While the details of the credit line are yet to be worked out, those responsible should note that a similar facility at the IMF has been used by only three countries. Can the ASEAN+3 succeed where the IMF has failed?

The Ministers and Governors also commended the ASEAN+3 Macroeconomic Research Office (AMRO) for its success in staff recruitment and its regional surveillance activities and requested their deputies to find out how AMRO’s organisational capacity could be further strengthened. They also welcomed Singapore’s commitment to provide necessary host country support to the AMRO.

Despite its commendable performance under the director Benhua Wei, AMRO faces a number of challenges. Aside from those mentioned above, two others need highlighting. Firstly, AMRO must find out why at the height of the global economic crisis countries like South Korea chose to borrow from the US Federal Reserve instead of the CMIM, the region’s own crisis fund. Remedial measures should be put in place quickly lest capital once again flows out of the region in response to the rapidly deteriorating situation in the eurozone with a Greek exit or “Grexit” no longer fanciful.

Secondly, modalities must be found so that AMRO can work jointly and smoothly with the IMF. Regional financial safety nets should complement the global financial net and not undermine it. Europe’s experience where the IMF is working closely with the European Union and the European Central Bank as a member of the troika -- could be useful.

AMRO is now just over a year old and its plate is full. It should not be over-burdened. But two next steps, which require relatively less resources, should be considered. The first is that AMRO should start introducing the Regional Monetary Unit (RMU), a regional weighted currency basket. The RMU would provide more stable currency values. It could also facilitate AMRO’s surveillance activities.

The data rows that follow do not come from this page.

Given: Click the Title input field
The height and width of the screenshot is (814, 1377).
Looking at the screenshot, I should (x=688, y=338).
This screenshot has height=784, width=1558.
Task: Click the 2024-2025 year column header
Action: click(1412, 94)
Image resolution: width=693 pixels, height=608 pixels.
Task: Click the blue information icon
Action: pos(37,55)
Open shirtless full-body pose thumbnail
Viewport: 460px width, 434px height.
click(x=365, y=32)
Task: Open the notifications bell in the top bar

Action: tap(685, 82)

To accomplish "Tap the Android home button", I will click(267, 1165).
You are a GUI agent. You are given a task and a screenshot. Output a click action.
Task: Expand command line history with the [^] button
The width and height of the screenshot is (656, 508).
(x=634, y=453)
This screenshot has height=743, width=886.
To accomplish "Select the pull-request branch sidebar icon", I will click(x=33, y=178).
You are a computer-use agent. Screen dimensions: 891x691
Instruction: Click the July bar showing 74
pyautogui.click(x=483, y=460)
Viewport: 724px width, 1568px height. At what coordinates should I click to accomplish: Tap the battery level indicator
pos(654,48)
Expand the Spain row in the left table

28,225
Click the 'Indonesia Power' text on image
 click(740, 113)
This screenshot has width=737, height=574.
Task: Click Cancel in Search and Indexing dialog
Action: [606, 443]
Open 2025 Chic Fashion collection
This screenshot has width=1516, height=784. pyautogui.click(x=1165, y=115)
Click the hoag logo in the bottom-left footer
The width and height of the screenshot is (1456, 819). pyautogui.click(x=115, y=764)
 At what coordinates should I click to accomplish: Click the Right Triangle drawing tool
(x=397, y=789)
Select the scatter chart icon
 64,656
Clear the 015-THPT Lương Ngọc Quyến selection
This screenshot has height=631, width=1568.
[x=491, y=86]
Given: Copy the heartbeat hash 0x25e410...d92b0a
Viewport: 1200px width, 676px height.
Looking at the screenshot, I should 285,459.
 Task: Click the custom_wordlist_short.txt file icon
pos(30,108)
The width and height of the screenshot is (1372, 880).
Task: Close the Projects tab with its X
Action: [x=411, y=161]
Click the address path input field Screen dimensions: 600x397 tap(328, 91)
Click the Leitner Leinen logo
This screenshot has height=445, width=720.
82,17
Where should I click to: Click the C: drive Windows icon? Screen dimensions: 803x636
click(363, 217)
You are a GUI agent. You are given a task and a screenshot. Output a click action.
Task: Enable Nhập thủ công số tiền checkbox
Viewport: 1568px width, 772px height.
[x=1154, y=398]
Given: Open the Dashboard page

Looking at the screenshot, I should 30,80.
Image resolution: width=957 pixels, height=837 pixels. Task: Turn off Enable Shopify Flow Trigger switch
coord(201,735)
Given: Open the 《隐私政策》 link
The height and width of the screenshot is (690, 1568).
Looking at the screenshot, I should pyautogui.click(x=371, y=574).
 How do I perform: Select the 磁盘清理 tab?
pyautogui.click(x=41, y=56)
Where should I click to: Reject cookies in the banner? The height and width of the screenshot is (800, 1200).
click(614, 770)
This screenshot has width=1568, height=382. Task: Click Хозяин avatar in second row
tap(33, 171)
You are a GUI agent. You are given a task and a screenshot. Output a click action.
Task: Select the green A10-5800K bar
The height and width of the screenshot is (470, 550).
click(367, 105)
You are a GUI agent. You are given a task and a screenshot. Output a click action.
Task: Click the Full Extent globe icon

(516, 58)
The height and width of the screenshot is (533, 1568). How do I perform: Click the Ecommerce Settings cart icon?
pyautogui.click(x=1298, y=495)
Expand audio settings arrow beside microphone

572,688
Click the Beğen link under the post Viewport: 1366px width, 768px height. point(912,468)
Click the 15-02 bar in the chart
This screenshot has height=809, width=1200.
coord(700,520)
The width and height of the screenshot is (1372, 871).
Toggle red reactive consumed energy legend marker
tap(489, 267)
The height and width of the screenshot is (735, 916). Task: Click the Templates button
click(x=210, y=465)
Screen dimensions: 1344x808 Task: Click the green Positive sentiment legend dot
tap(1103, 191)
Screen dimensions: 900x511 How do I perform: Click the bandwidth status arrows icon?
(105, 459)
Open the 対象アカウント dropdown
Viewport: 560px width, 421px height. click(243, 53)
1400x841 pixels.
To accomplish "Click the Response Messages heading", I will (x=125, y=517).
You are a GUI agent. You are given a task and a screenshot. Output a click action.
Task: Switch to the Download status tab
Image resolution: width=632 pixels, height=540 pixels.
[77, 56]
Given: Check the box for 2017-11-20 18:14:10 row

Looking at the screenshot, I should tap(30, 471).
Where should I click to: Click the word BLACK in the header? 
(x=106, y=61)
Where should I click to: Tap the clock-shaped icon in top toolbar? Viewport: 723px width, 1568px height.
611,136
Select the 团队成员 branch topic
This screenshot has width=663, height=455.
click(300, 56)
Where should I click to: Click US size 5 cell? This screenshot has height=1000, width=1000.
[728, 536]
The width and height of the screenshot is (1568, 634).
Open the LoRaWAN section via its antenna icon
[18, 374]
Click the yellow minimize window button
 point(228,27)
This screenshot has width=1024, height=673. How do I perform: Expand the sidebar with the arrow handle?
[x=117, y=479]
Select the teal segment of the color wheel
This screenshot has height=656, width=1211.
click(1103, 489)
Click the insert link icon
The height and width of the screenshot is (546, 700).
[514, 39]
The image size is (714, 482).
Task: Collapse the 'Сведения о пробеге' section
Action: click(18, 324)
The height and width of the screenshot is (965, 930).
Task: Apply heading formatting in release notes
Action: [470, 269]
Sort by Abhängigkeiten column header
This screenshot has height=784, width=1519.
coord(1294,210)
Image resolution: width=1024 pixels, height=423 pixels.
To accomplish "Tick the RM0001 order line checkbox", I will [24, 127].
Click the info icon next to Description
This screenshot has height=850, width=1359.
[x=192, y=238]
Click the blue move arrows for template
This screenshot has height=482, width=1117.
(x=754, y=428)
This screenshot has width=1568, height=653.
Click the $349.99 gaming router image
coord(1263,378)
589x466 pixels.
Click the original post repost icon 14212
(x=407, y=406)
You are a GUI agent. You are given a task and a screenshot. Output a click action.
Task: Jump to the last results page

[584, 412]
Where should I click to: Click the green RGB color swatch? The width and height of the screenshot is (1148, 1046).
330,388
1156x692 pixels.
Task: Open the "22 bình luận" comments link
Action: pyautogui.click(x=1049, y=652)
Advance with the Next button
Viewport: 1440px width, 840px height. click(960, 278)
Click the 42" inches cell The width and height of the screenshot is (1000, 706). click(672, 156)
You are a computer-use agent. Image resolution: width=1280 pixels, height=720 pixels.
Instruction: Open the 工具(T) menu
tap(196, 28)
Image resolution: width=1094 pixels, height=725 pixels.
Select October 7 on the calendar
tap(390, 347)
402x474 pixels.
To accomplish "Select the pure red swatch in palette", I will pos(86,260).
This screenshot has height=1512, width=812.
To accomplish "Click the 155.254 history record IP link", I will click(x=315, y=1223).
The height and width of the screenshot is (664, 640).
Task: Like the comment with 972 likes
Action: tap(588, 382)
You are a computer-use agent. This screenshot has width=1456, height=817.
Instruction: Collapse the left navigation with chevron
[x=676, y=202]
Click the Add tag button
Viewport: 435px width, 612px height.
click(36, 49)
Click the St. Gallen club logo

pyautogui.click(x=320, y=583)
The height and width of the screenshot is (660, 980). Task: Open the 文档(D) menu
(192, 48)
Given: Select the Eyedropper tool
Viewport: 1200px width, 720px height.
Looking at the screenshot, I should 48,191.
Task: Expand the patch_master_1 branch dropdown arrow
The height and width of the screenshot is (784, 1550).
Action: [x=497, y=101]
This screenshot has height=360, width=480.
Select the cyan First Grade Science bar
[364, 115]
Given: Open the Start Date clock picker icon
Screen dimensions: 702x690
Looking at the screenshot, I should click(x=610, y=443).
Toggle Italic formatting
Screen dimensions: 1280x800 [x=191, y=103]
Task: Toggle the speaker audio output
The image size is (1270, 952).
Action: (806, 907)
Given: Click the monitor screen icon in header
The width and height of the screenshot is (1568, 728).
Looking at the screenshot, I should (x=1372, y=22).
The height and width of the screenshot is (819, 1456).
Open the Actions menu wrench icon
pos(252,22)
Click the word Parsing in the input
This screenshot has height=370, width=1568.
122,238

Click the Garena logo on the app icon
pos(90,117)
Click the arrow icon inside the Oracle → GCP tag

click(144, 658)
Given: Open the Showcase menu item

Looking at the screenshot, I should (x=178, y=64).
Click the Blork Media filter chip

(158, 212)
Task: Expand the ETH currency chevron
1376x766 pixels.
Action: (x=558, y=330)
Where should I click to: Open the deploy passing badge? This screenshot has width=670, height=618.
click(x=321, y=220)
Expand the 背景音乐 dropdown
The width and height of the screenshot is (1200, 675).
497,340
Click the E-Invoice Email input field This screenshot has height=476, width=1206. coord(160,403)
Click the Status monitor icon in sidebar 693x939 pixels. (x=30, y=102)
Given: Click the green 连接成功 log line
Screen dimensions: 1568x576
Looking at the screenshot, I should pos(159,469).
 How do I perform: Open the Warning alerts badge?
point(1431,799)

It could do so by making sure that countries are avoiding competitive devaluations among each other and are converging their macroeconomic policies for deeper integration. Eventually the RMU could be an alternative international reserve asset to the ailing US dollar, but this is only a longer term possibility at the present time.

NTU Survey

A survey was done of the ASEAN+3 opinion leaders (comprising government officials, academic, and bankers). It was conducted by a team of NTU researchers (led by the author) for the ASEAN Secretariat. Over two-thirds of the opinion leaders felt that the AMRO should be tasked with calculating the RMU, using the CMIM weights, and publicising it on a daily basis. A similar number felt that the AMRO should use the RMU for regional surveillance, its key activity. A large number also felt that the AMRO budget and the operations of the AMRO and CMIM should be denominated in the RMU like the Special Drawing Rights (SDRs) in the IMF.

Membership of ASEAN+3

The second next step is that the membership of the ASEAN+3 including AMRO and CMIM should be expanded because, among others, this would increase the size of the region’s crisis fund. Two years ago, the former Thai Minister of Finance Chalongphob Sussangkarn and presently the chair of the AMRO Advisory Panel had proposed that India, Australia, and New Zealand be made associate members and contributing partners – short of full membership -- of the CMIM.

I have also argued elsewhere that expanded membership of the ASEAN+3 could strengthen Asia’s voice at the G20 high-table. Joint policy coordination meetings of the expanded ASEAN+3 would provide a robust regional agenda for the ASEAN chair to table at the G20 Summits. With the next AFMGM+3 meeting slated for New Delhi in May 2013, this is an opportune moment to expand membership not to be missed.


Pradumna B. Rana is an Associate Professor at the S. Rajaratnam School of International Studies (RSIS), Nanyang Technological University. The survey results mentioned above were recently published in the Journal of Asian Economics, 23, (2012), 1-12.